— start Page extract —

- League: Southern League
- Sport: Baseball
- Duration: April 9 – August 31
- Number of games: 144
- Number of teams: 10

Regular season
- League champions: Jacksonville Suns
- Season MVP: Brian Dayett, Nashville Sounds

Playoffs
- League champions: Nashville Sounds
- Runners-up: Jacksonville Suns

SL seasons
- ← 19811983 →

= 1982 Southern League season =

The 1982 Southern League was a Class AA baseball season played between April 9 and August 31. Ten teams played a 144-game schedule, with the top team in each division in each half of the season qualifying for the post-season.

The Nashville Sounds won the Southern League championship, as they defeated the Jacksonville Suns in the playoffs.

— end Page extract —

Exercises:
A) Decide whether each statement agrees with the 1982 Southern League season text. Answer yes or no, and quote the words from the text that settle it. (i) The season ran from April 9 to August 31. (ii) The Jacksonville Suns won the playoffs. (iii) The season MVP played for the Nashville Sounds.
B) Using the 1982 Southern League season text, answer each question on its own line:
(i) How many games did each team's schedule have?
(ii) Which team were the regular-season league champions?
(iii) What class of baseball was the season?

— start Records supplied —

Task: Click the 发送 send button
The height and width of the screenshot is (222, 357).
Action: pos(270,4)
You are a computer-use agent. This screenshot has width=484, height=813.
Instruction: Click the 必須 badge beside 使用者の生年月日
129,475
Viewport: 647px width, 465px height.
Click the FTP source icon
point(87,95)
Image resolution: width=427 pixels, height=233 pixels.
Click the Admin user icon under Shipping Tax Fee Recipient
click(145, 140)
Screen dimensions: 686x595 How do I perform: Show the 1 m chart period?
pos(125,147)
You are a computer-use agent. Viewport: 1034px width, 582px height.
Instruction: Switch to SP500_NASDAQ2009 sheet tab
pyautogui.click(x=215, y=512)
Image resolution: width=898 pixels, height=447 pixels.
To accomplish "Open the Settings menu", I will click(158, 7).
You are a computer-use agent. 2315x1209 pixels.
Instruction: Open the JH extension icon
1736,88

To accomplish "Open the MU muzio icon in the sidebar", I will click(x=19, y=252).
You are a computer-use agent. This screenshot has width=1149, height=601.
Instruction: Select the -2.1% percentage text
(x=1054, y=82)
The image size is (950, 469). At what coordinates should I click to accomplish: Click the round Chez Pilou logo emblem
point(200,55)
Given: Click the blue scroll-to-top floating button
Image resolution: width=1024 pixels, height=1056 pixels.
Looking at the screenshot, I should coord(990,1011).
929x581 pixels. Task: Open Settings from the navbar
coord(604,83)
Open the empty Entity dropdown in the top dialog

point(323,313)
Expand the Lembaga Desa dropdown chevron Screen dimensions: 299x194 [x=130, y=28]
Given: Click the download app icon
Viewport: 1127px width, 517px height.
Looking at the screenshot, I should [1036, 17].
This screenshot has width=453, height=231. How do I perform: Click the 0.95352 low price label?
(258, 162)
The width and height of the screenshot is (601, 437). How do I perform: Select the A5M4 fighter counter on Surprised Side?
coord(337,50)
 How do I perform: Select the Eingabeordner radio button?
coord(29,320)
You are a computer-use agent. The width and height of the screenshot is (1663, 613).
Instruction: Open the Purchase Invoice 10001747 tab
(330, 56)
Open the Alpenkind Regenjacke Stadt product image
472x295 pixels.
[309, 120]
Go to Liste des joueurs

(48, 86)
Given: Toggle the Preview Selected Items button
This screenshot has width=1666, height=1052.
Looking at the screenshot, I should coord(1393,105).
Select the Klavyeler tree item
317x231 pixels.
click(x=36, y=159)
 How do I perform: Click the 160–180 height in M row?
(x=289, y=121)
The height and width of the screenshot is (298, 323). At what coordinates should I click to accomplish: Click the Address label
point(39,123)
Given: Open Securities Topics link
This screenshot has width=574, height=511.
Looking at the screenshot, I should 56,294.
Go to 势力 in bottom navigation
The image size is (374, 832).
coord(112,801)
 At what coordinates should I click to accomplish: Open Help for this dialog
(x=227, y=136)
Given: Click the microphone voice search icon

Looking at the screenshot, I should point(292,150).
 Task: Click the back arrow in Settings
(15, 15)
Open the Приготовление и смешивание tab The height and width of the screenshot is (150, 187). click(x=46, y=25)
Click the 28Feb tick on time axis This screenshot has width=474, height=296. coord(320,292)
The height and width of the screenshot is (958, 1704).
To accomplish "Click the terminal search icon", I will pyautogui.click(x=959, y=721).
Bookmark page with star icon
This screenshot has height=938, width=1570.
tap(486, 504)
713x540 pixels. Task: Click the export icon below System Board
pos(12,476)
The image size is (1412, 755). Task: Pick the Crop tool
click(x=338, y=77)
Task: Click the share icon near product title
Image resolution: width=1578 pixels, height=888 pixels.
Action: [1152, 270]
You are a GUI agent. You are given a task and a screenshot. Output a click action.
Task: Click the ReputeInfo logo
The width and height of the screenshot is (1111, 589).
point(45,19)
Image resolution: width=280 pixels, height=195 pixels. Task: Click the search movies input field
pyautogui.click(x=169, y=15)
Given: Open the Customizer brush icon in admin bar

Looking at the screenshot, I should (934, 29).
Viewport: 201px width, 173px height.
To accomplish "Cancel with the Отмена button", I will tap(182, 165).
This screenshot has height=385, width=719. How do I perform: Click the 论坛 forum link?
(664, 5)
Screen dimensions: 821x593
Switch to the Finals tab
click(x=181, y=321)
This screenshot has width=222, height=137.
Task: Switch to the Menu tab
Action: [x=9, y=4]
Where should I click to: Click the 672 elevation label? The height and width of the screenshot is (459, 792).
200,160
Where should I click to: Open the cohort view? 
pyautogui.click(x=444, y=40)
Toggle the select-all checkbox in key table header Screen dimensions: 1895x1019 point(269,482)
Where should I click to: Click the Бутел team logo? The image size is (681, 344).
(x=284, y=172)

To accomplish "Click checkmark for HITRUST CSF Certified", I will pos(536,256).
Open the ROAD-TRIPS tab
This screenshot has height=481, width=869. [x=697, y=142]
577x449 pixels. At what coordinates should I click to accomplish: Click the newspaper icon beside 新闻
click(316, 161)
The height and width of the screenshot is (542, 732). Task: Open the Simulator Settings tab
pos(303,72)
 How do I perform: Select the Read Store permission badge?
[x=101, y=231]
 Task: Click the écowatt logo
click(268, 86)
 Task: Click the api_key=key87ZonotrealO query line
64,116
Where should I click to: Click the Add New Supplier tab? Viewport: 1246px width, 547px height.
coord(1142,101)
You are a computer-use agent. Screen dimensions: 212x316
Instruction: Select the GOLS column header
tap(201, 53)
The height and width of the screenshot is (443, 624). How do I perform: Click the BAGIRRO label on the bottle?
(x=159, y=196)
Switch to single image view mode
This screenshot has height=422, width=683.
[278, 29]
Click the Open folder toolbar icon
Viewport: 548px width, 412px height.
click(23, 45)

— end Records supplied —

Task-by-task solutions:
A)
(i) Yes: "played between April 9 and August 31"
(ii) No: "they defeated the Jacksonville Suns in the playoffs"
(iii) Yes: "Season MVP: Brian Dayett, Nashville Sounds"

B)
(i) 144
(ii) The Jacksonville Suns
(iii) Class AA